Are Marriage Equality Opponents Bigots?
Nobody likes to be called a bigot. That includes people who oppose same-sex marriage, who went a little ballistic on newly-minted Washington Post blogger David Weigel this week, after Weigel delivered them a stinging blow in less than 140 characters.
"I can empathize with everyone I cover except for the anti-gay marriage bigots. In 20 years no one will admit they were part of that," Weigel tweeted over the weekend.
While Weigel is right that in twenty years, nobody is going to want to admit that they once opposed same-sex marriage, is he right about calling same-sex marriage opponents bigots? Are the folks who yell "Adam and Eve, not Adam and Steve!" or those who make the case that gay marriage threatens children bigoted?
How about those fifty years ago who were against interracial marriage? Were they bigots?
Seemingly under pressure, Weigel issued an apology, backtracking on his words. "I apologize for calling same-sex-marriage opponents 'bigots,'" Weigel wrote in his mea culpa. "I was specifically referring to people who spend their working hours opposing gay marriage, not just people who vote to ban it. But those people aren't bigots, either."
So just who is a bigot, then?
Let's turn to Merriam Webster, now that the dictionary has been allowed back in public schools. According to MW, a bigot is "a person obstinately or intolerantly devoted to his or her own opinions and prejudices; especially : one who regards or treats the members of a group with hatred and intolerance."
Let's see here. In California, we have anti-gay marriage demonstrators punching gay marriage proponents.
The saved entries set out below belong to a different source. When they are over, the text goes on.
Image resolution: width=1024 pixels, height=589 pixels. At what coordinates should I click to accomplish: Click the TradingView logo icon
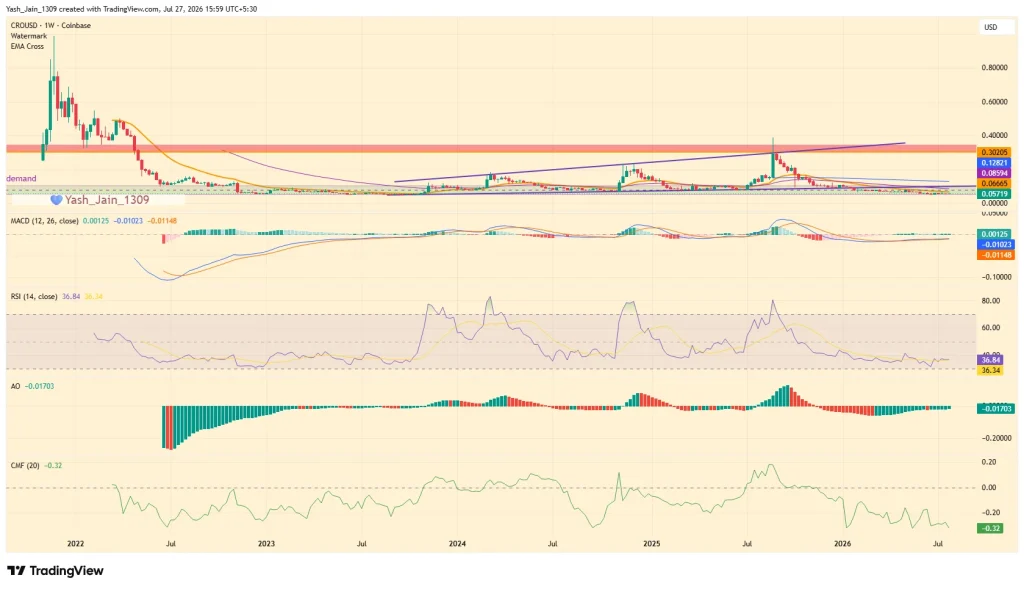(x=16, y=571)
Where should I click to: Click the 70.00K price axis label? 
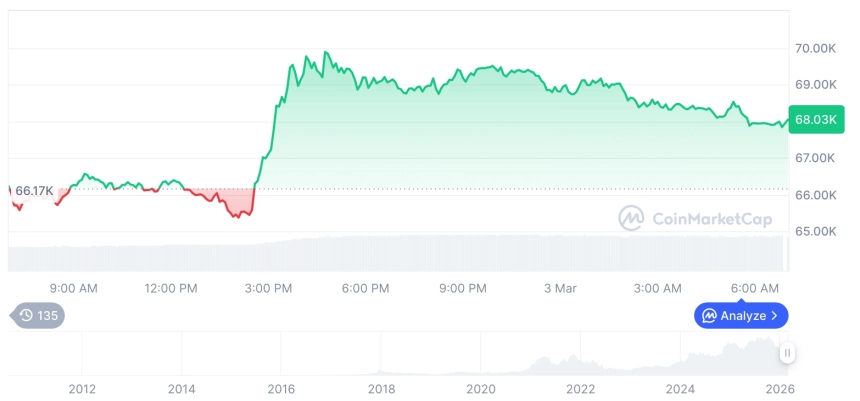(x=815, y=48)
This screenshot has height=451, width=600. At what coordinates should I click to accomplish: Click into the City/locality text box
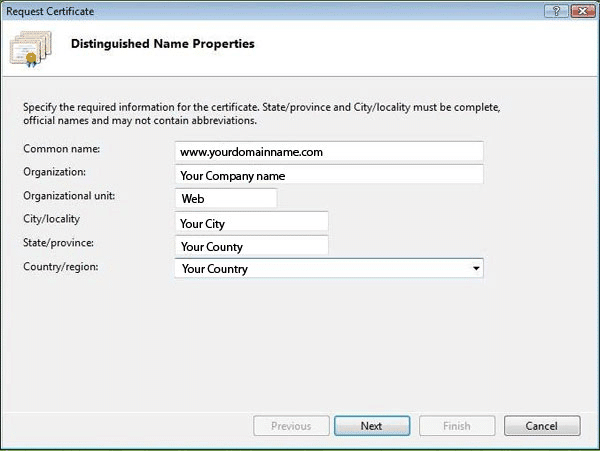[x=251, y=222]
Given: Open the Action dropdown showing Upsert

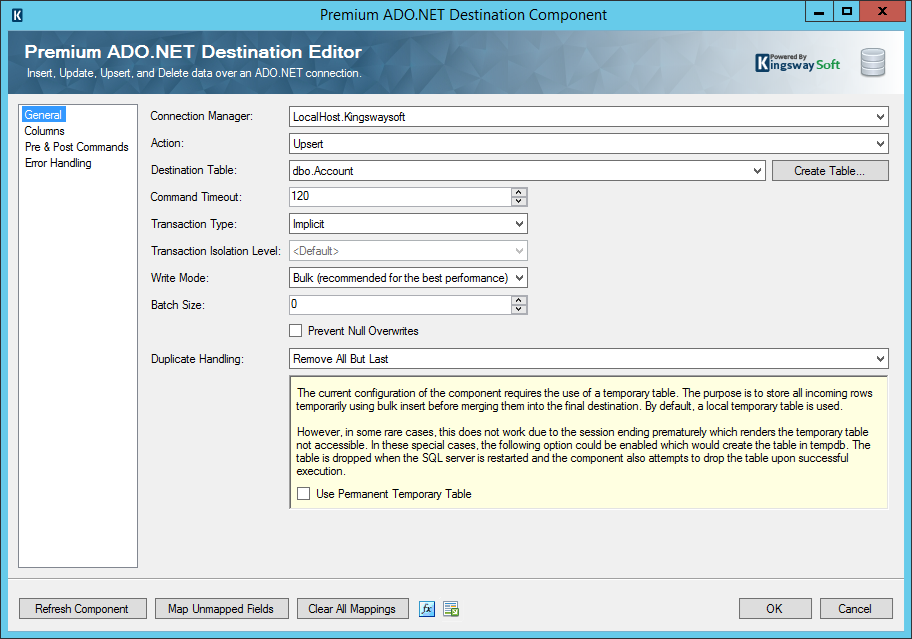Looking at the screenshot, I should [879, 143].
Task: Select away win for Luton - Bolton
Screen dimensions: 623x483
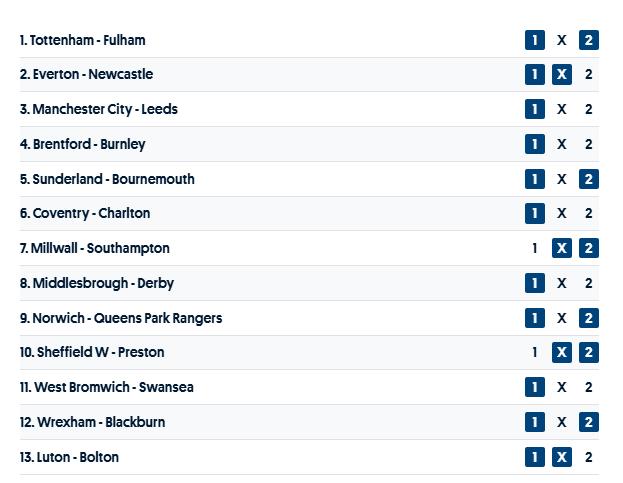Action: click(x=589, y=457)
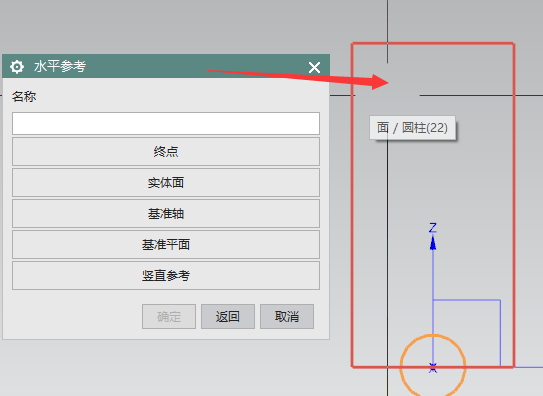The height and width of the screenshot is (396, 543).
Task: Click the greyed 确定 button
Action: pos(169,316)
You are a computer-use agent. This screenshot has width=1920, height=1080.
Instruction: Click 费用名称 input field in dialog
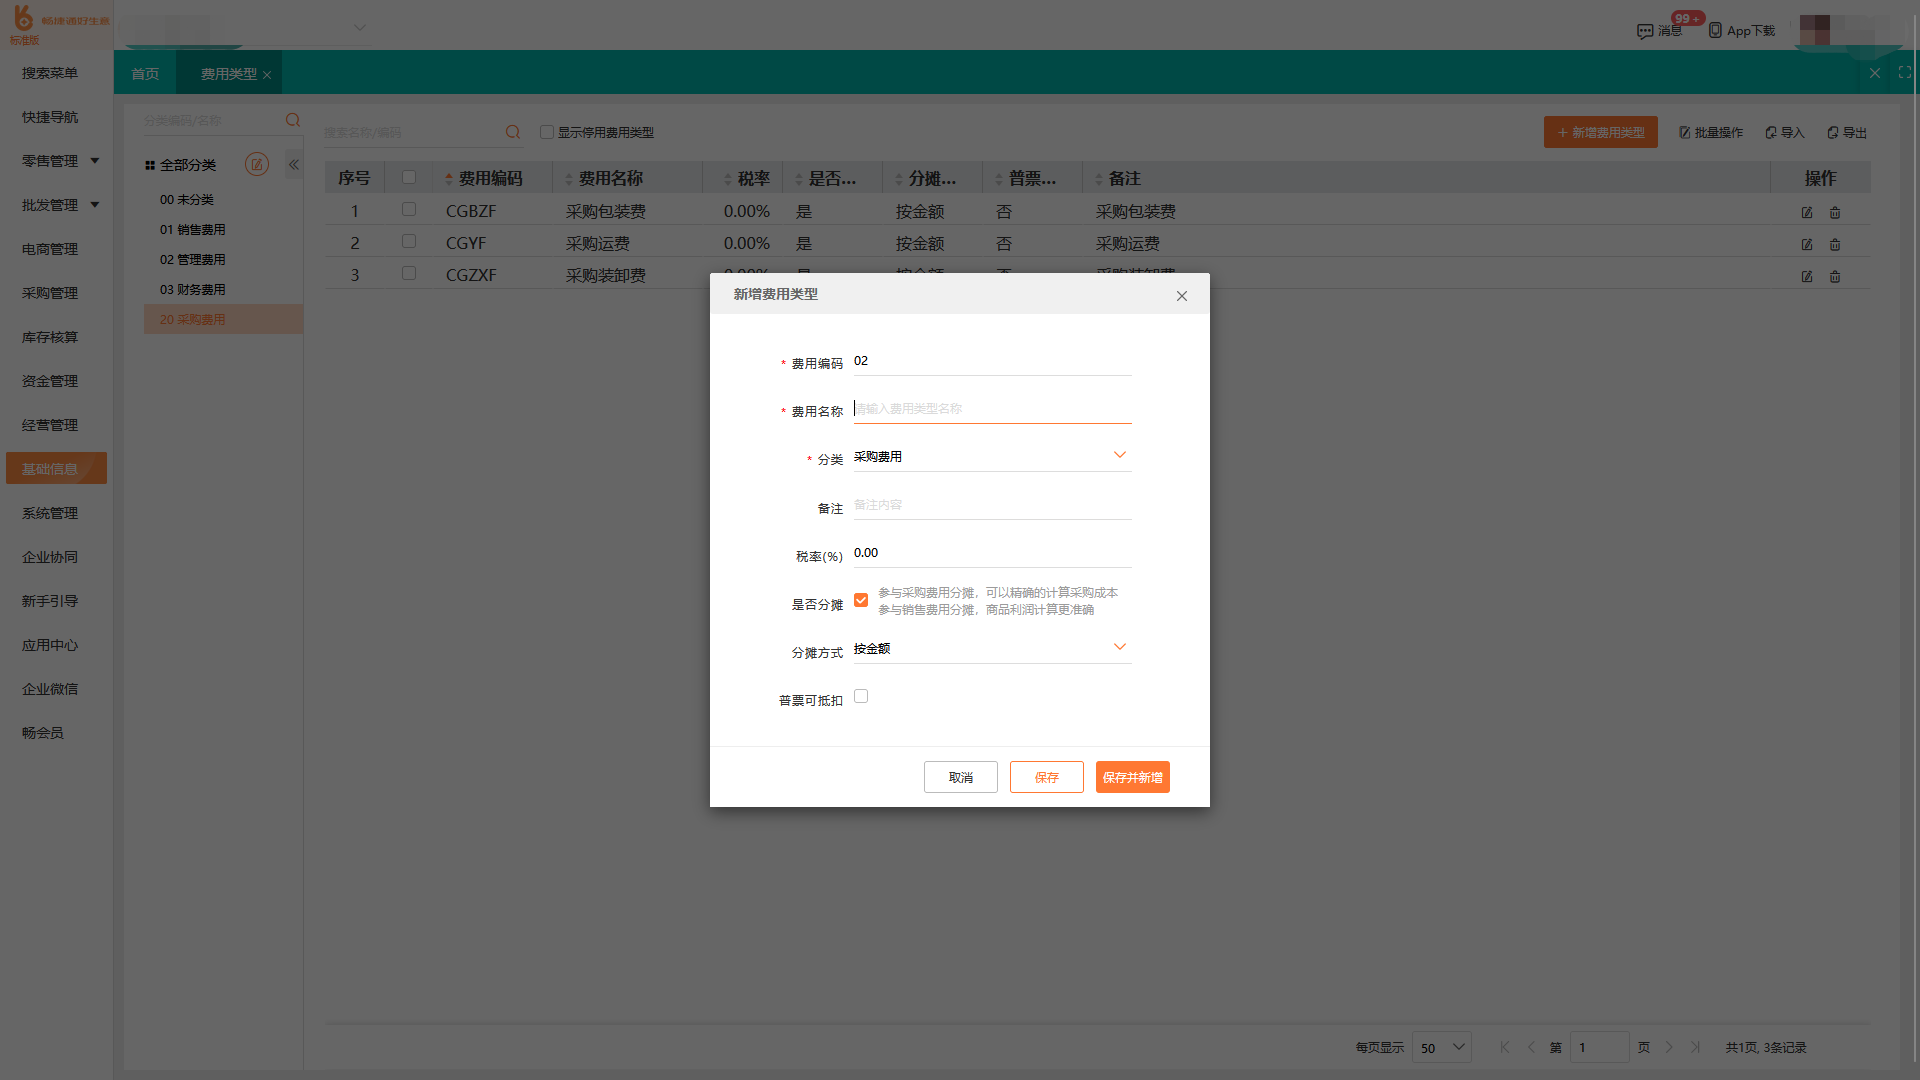click(992, 407)
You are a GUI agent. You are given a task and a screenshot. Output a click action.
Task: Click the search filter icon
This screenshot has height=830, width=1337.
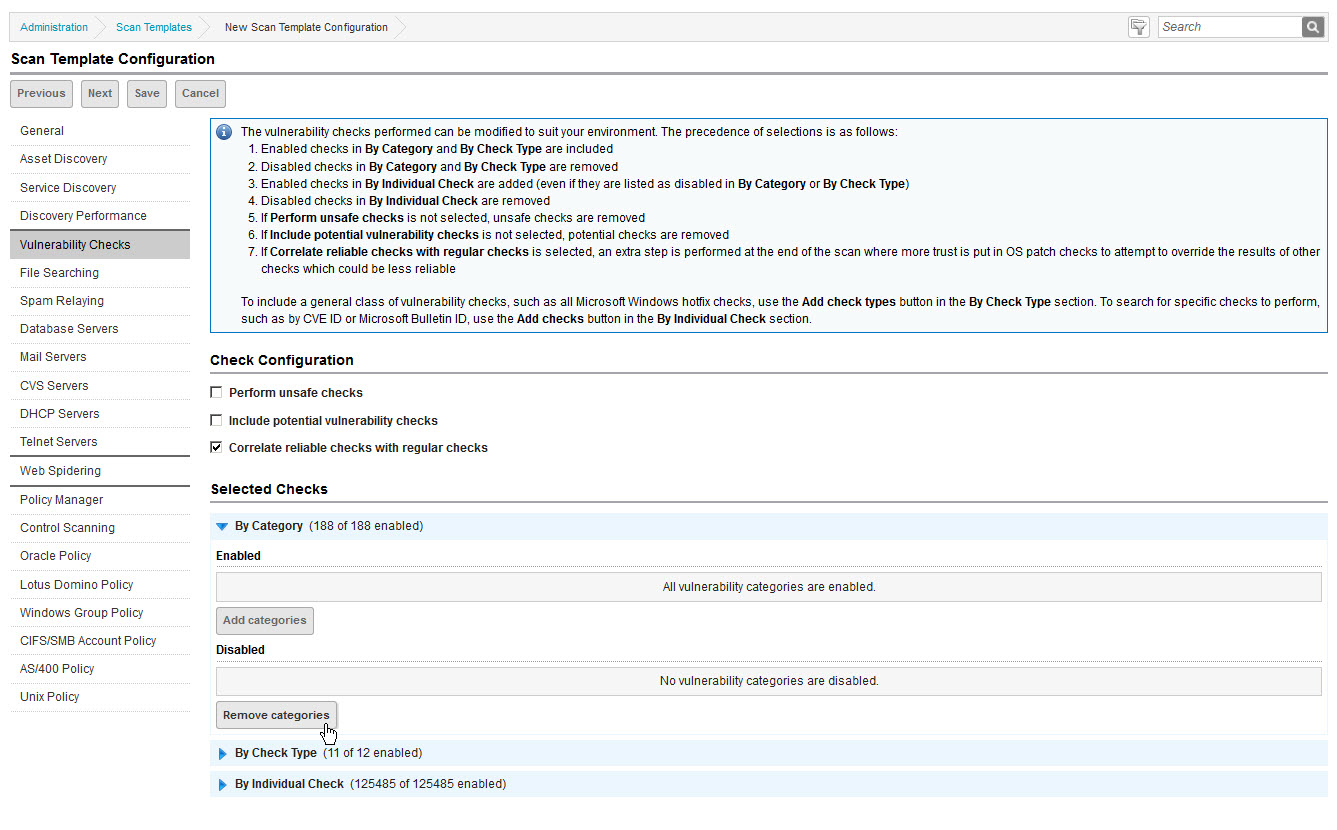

In Pennsylvania, we have U.S. Senate candidates calling supporters of gay marriage champions of incest. In Minnesota, we have Catholic Bishops saying that the civil rights of gays and lesbians should be challenged.
With all due respect to Weigel and his apology, these people certainly sound like bigots.
Some, like Politics Daily's Matt Lewis, disagree. According to Lewis, using the word "bigot" to describe marriage equality opponents takes things one level too far. "Bigot is awfully strong language" to use, Lewis writes, if you're trying to make the case for tolerance. Touché.
To label someone a bigot, or not to label someone a bigot: that is the question.
By all accounts of the definition, it doesn't seem far flung at all to call people who abrasively and sometimes violently try to take away or deny civil rights to lesbian, gay, bisexual and transgender people bigots. But is it palatable in the political sense?
Now maybe that's the real question. But as George Bernard Shaw once wrote, "All great truths begin as blasphemies." Perhaps nothing illustrates this more than David Weigel.